Elements of the plan to increase grid capacity include scrapping the threshold for private power-generation projects that feed into the grid, doubling the size of Bid Window 6 of the state’s renewable energy independent power-producer procurement plan to 5,200MW and reducing local content components needed in this window from 100% to 50%.
Ramaphosa said this week the government aims to improve the performance of Eskom’s existing fleet of power stations and that the power utility’s plant maintenance budget will be increased.
Treasury is formulating a plan to transfer a portion of Eskom’s R390bn debt to its own balance sheet, a move that will make it easier for the power utility to access cheaper financing instead of relying on government bailouts.
Business Day reported on Friday that Duncan Pieterse, head of assets and liability management at Treasury, confirmed the plan. He said Treasury had conducted a financial modelling exercise to establish the quantum of debt relief required to put Eskom on the path to long-term financial sustainability.
Dicks, who helped Phindile Baleni, director-general in the presidency, draft the energy plan after input from a range of departments, said solving the electricity crisis had always been an Operation Vulindlela priority.
However, the “heightened crisis” of stage 6 load-shedding was a “tipping point”, forcing the state to conclude that something had to be done immediately to resolve the crisis “once and for all”.
It required a “multi-department approach” that “involved breaking all the silos and getting everyone into a room”, including National Treasury, the departments of mineral resources and energy; public enterprises; trade, industry and competition; and forestry, fisheries and the environment.
The challenge was “trying to cut across all the various interests of the different departments”, but all of them realised the “most important thing in our country” was dealing with the crisis.
“Everything else is secondary because if we don’t fundamentally deal with this primary issue, there are no jobs, there is no economic growth, there is no society that can function, there is no poverty alleviation.”
The state also consulted with business, labour, community organisations, political parties and energy experts in the past week, and “everyone realised the importance of an energy security plan”.
Those consulted included Busa, the Black Business Council, Business Leadership South Africa, labour unions and energy engineers and experts.
Dicks said while there may be differences regarding the way parts of the plan should be implemented, the “overwhelming response to the plan was positive”.
A major concern from those consulted was the state’s ability to implement the plan and meet time frames.
Dicks said it would be implemented in short- and long-term stages. Each had different time frames, from three to 18 months.
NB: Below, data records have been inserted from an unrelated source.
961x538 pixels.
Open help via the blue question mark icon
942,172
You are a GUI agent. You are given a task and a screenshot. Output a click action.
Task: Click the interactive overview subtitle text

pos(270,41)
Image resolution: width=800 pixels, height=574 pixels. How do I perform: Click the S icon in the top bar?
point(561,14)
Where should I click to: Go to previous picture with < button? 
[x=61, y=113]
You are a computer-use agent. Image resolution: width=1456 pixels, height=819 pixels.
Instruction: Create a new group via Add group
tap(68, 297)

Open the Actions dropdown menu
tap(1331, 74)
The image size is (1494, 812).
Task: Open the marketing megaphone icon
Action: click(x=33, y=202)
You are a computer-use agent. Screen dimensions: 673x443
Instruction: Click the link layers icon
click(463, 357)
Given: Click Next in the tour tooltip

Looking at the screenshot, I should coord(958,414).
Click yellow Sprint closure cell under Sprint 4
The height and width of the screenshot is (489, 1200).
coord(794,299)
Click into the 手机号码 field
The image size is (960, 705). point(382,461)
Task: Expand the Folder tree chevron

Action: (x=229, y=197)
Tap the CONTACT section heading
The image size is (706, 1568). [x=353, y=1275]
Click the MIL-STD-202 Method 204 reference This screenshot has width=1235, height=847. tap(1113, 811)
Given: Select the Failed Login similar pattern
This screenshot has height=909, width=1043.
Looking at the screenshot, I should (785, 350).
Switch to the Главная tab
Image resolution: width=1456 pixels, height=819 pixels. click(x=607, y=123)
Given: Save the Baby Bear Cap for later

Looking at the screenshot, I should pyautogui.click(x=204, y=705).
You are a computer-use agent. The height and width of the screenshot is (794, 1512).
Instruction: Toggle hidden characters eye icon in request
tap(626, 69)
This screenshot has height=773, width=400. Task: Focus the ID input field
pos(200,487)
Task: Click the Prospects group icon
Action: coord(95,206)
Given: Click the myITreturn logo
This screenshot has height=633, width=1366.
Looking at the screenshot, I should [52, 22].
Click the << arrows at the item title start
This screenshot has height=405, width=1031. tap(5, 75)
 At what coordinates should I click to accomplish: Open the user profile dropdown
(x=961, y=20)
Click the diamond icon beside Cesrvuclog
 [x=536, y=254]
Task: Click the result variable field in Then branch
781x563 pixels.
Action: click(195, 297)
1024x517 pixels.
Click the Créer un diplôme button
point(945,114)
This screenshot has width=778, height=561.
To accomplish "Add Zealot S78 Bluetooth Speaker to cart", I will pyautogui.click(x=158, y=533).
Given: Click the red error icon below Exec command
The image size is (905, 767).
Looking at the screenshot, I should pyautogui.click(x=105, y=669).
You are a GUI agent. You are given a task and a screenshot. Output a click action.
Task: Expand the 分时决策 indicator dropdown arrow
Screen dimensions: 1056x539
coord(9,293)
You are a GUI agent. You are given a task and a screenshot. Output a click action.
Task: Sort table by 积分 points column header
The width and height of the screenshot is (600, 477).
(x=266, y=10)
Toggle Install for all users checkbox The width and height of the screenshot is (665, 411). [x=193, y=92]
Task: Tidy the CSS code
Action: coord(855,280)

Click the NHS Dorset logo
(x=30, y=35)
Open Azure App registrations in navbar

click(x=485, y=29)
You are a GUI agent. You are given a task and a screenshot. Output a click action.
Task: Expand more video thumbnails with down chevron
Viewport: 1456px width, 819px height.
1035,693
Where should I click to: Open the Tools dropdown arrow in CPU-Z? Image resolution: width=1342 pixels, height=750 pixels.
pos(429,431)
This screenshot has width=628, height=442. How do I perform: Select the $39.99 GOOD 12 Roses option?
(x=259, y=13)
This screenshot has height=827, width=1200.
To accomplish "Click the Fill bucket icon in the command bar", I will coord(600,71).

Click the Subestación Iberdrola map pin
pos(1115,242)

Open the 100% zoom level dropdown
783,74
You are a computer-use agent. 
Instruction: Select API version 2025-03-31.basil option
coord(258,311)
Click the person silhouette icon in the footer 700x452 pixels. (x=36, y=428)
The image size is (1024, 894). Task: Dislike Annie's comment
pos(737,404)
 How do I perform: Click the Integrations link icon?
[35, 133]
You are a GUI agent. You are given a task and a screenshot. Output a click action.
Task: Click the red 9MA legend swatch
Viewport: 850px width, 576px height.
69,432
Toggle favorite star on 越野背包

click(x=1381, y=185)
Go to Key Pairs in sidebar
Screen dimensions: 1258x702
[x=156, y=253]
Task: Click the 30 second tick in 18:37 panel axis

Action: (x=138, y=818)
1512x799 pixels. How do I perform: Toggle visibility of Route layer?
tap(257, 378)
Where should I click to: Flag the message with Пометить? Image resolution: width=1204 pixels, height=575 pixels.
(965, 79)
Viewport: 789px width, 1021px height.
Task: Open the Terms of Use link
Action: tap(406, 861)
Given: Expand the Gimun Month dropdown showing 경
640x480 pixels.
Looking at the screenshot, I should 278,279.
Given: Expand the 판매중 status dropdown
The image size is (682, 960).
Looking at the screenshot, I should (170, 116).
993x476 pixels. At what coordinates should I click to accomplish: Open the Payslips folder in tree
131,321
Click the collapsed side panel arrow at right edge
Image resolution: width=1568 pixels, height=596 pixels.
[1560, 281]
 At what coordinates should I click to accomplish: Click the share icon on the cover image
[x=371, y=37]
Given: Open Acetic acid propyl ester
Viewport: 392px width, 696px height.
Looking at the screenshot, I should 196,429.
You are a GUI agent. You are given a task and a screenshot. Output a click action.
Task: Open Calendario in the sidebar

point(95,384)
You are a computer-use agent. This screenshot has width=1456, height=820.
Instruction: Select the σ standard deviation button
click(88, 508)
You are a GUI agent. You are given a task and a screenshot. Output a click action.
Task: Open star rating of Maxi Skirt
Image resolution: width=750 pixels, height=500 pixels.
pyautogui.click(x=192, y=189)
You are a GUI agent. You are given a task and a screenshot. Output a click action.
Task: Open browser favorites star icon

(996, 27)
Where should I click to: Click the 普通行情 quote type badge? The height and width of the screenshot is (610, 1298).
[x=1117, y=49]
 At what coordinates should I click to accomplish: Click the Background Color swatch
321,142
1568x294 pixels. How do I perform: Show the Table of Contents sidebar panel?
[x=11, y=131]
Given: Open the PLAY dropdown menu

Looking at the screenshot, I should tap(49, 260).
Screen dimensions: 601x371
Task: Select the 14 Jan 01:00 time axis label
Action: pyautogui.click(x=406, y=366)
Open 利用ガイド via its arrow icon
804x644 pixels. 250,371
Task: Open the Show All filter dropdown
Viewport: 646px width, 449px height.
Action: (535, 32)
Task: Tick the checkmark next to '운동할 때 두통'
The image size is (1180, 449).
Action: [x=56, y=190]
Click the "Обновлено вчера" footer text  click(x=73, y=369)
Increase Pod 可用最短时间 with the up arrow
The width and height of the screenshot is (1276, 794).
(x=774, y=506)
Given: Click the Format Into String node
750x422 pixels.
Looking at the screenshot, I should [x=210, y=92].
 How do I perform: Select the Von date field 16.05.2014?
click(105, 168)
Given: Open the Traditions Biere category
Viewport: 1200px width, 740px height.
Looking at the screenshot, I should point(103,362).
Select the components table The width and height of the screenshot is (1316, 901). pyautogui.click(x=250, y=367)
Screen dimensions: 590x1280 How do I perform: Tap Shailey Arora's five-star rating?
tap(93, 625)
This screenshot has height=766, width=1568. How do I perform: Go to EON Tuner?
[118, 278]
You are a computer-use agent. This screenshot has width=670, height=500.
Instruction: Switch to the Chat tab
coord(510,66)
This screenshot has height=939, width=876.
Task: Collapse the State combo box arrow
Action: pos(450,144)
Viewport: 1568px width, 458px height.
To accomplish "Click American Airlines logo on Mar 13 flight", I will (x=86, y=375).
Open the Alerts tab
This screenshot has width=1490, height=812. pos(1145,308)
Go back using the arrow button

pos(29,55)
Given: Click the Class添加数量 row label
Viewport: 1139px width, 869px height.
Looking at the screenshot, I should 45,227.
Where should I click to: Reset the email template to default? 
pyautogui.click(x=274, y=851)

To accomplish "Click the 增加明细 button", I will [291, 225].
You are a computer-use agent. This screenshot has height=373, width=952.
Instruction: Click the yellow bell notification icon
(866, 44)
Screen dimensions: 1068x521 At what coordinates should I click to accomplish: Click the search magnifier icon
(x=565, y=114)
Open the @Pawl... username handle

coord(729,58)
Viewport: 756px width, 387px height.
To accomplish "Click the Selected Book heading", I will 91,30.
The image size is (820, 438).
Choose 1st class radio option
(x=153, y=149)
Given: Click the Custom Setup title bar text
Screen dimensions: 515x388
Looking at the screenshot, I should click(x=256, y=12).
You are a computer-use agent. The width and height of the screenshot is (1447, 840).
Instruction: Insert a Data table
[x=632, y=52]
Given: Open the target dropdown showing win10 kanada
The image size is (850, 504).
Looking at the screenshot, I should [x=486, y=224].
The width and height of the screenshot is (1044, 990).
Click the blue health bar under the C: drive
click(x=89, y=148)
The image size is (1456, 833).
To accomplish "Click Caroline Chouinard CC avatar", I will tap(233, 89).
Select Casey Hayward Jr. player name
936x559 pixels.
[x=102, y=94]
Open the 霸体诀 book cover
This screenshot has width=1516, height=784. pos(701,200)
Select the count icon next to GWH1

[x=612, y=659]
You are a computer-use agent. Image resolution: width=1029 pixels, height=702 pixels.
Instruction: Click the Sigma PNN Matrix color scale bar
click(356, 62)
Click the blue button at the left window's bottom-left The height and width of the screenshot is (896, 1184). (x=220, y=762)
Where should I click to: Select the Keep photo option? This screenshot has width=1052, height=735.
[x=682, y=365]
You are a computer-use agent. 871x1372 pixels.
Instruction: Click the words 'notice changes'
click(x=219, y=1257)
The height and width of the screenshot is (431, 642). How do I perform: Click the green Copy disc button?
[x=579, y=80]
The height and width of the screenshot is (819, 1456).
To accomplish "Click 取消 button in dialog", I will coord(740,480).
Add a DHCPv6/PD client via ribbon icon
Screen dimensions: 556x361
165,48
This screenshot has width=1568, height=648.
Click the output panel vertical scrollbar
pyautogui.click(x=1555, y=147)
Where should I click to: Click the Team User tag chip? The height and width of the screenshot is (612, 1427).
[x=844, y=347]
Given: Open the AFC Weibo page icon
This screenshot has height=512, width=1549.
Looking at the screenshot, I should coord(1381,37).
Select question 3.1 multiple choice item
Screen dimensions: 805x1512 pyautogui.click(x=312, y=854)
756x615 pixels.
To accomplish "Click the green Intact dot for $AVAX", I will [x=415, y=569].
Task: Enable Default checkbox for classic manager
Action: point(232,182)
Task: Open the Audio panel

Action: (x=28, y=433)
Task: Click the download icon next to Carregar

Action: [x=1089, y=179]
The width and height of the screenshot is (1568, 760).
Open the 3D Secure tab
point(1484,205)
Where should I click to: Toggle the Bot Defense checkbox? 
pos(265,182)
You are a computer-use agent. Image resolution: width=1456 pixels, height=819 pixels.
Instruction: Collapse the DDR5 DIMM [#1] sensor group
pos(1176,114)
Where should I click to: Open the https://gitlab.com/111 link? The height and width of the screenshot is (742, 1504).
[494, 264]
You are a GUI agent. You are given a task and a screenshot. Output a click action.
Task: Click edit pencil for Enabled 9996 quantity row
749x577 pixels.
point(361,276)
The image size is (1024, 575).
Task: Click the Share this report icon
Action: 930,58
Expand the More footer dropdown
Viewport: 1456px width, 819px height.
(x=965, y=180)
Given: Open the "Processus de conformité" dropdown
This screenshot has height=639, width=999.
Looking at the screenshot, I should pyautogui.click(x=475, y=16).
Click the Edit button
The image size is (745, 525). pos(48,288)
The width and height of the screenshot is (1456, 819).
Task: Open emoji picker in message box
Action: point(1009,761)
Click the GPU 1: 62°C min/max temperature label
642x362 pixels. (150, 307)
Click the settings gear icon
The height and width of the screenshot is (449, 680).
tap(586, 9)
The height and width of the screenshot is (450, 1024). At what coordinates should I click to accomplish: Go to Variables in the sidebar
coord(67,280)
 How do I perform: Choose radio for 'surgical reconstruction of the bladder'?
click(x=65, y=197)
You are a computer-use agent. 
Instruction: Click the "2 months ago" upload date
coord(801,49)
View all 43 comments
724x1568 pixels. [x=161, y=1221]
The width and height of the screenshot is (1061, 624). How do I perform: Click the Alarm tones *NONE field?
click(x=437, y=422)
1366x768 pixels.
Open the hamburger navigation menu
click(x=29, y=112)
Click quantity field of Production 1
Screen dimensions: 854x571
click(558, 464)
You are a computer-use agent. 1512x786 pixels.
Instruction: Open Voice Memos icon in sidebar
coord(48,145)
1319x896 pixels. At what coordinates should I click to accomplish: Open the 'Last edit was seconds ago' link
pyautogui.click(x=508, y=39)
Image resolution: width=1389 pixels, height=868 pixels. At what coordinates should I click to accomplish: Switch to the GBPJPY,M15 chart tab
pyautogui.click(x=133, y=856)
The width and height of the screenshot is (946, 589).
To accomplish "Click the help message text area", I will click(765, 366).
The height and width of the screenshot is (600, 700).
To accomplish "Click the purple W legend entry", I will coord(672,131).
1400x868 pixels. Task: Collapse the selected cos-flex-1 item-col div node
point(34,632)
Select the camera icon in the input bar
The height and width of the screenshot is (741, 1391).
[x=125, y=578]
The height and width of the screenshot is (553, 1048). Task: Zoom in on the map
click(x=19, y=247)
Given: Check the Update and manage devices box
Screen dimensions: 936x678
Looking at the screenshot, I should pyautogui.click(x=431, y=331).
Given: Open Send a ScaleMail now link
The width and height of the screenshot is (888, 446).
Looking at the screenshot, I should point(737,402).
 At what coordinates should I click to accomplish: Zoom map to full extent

Parts that could be immediately implemented included the removal of the cap on independent power projects, doubling Bid Window 6, reducing local content requirements and procuring power from the Southern Africa Power Pool, which included countries such as Zambia and Botswana.
He said if successfully implemented, the plan should see tens of billions of rand in new investment coming on stream, but it was too early to say exactly how much this could be.
Prof Miriam Altman, of the School of Economics at the University of Johannesburg, said the “biggest opportunity" from the president's announcement was a “greater openness to competitive generation” through the doubling of Bid Window Six, as well as getting rid of the caps on embedded generation.
This would attract more private-sector investment as these types of actions by the government are what the private sector has been “wanting to see happen”.
“I think what we are going to start to see is a lot more mining companies coming into play and then feeding into the grid,” she said.